India’s ₹35,748-crore leather exports industry is straitjacketed with a demand by the European Union to cut down on chromium content.
The 28-nation bloc has brought down to 3mg/kg the permissible limit of chromium VI, a form of chromium classified as cancer-causing. India should comply by May next year, a deadline that has forced leather exporters to rid goods ranging from footwear to dog leashes to car furniture of harmful chromium.
The move comes under the European Union’s Registration, Evaluation, Authorisation, and Restriction of Chemicals (REACH), a regulation adopted to protect human health and the environment.
The industry average is around 5-6 mg per kg.
“We are trying out alternative tanning agents such as aluminium. Though any monetary estimate will be premature, we expect a slight cost increase,” said Aslam Basha, Executive Secretary at Indian Finished Leather Manufacturers and Exporters Association.
Hazardous chemicalsOver decades, leather manufacturers have been knocking off hazardous chemicals from their processes such as disinfectant Pentachlorophenol and Formaldehyde. “And this is just one more of them,” says Rafeeque Ahmed, President of Federation of Indian Export Organisations. European nations have been stressing on carcinogen-free leather for long. But now, the official mandate is a concern because chromium occurrence is commonplace in the manufacture of footwear, which constitutes 43 per cent of India’s leather exports, he said.
The carcinogen enters leather products chiefly during the tanning process in the form of Chromium III, which is innocuous but converts to the toxic form at higher temperatures. The Central Leather Research Institute, Chennai, is working on a new processing method to limit chromium presence, but it will take months to crystallise.
Ganesh Jeevan, Principal Technical Officer at CLRI, says 3 mg is the lowest detectible amount of chromium in any leather sample.
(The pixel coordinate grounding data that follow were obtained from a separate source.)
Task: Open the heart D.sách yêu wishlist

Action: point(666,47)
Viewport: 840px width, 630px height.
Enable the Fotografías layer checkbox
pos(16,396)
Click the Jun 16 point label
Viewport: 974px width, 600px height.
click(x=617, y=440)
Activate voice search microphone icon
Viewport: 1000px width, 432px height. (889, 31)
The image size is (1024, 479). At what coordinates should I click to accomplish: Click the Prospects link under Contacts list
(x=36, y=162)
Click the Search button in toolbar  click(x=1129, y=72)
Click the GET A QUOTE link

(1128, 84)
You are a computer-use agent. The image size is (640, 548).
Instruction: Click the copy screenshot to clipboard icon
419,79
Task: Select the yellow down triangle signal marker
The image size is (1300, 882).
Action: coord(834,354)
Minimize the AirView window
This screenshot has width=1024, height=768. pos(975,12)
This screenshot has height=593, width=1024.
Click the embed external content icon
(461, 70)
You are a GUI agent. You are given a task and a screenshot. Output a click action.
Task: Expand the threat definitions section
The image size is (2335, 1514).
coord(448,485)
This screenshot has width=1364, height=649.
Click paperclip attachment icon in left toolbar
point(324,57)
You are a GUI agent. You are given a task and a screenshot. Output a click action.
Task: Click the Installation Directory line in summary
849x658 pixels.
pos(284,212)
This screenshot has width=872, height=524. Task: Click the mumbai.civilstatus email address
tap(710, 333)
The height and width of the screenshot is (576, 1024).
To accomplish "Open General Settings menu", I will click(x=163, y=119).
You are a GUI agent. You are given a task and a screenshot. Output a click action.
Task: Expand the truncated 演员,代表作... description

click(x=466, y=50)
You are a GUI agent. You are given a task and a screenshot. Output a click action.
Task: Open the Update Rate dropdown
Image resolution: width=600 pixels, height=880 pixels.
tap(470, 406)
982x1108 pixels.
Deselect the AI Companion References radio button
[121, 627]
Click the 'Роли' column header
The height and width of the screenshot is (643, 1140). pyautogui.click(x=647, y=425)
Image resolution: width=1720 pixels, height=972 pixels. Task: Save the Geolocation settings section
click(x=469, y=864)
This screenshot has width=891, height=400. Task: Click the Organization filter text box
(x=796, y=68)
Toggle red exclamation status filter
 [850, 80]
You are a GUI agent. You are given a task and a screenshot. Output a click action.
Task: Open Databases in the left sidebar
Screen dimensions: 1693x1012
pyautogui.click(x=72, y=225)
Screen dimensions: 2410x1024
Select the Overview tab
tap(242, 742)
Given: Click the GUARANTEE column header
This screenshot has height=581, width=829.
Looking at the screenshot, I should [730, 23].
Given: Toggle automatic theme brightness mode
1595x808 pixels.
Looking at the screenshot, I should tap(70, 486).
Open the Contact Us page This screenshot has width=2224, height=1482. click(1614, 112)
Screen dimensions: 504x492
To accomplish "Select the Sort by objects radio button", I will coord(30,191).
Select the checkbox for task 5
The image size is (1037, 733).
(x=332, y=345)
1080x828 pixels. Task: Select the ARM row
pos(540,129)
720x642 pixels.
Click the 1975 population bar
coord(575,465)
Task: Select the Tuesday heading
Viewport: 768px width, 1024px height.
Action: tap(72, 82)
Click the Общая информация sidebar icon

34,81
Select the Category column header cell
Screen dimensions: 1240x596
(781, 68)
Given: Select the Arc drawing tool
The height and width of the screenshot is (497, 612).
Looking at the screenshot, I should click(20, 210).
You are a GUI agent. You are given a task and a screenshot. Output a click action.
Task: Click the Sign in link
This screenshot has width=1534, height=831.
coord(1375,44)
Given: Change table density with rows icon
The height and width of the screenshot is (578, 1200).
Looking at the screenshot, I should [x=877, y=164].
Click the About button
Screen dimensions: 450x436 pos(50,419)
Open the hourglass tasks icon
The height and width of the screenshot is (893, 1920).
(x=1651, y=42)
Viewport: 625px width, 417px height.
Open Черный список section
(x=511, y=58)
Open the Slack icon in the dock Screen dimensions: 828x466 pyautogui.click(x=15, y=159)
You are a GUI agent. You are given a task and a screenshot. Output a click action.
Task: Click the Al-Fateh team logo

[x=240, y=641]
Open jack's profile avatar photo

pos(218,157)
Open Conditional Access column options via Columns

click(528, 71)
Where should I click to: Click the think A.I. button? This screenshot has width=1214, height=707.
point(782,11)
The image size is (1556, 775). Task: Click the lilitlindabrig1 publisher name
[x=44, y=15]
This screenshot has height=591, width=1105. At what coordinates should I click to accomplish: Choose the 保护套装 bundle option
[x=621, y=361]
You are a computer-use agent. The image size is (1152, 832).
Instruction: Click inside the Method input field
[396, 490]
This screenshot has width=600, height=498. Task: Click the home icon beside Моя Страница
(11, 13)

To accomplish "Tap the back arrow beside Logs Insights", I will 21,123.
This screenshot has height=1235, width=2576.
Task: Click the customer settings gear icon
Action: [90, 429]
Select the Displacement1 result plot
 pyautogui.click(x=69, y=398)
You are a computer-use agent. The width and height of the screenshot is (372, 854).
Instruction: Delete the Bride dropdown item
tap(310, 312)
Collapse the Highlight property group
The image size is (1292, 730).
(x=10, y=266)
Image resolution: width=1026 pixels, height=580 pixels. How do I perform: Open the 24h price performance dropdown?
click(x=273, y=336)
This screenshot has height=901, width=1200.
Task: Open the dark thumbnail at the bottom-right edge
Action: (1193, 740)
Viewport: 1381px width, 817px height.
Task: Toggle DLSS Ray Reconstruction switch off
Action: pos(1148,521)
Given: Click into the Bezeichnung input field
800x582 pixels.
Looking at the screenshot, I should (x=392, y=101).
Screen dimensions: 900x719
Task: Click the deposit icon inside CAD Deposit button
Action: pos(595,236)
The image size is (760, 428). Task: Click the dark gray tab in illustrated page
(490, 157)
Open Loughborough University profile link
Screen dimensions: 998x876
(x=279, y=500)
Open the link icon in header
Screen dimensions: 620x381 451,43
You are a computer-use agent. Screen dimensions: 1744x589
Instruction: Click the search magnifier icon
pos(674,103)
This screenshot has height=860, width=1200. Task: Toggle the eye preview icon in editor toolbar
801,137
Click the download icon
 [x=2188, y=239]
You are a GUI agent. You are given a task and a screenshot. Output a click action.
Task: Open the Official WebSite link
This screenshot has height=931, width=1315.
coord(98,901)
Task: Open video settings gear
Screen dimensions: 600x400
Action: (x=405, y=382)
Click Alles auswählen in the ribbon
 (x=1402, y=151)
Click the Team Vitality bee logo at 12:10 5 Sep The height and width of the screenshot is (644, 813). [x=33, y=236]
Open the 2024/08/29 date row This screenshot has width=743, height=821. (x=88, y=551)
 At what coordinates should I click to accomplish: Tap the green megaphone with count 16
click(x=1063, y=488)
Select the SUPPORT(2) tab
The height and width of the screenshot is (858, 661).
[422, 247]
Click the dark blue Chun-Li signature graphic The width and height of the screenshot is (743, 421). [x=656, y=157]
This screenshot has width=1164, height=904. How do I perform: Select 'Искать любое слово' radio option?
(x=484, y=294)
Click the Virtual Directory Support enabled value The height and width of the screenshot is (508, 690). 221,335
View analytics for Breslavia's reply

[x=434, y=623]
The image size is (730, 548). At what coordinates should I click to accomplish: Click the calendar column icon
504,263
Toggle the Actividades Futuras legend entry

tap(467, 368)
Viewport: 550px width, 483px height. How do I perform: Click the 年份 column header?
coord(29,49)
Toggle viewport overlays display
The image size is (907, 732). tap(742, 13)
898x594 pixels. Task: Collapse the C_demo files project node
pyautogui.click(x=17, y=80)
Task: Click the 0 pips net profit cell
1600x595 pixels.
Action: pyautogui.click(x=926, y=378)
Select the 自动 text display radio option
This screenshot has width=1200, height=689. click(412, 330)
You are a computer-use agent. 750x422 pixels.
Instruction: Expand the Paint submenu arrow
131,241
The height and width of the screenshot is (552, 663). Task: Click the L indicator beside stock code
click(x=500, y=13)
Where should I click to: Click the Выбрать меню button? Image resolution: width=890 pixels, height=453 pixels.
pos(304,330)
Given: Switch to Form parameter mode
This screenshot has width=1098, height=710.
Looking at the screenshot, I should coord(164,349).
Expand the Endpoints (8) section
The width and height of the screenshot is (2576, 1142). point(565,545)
“No one adds chromium intentionally, and it cannot be completely done away with. This leaves little scope for alternative processing,” he said. Though there have attempts at replacing chromium with zirconium, the rare earth mineral is available at a large premium and the atomic energy industry is a priority buyer.
While small units make up a large portion of the industry, big players such as the Tata Group are also in the business. A spokesperson for Tata International Ltd which exports leather jackets and car upholstery, says a tannery sourcing “good quality” raw material need not fret over the EU mandate.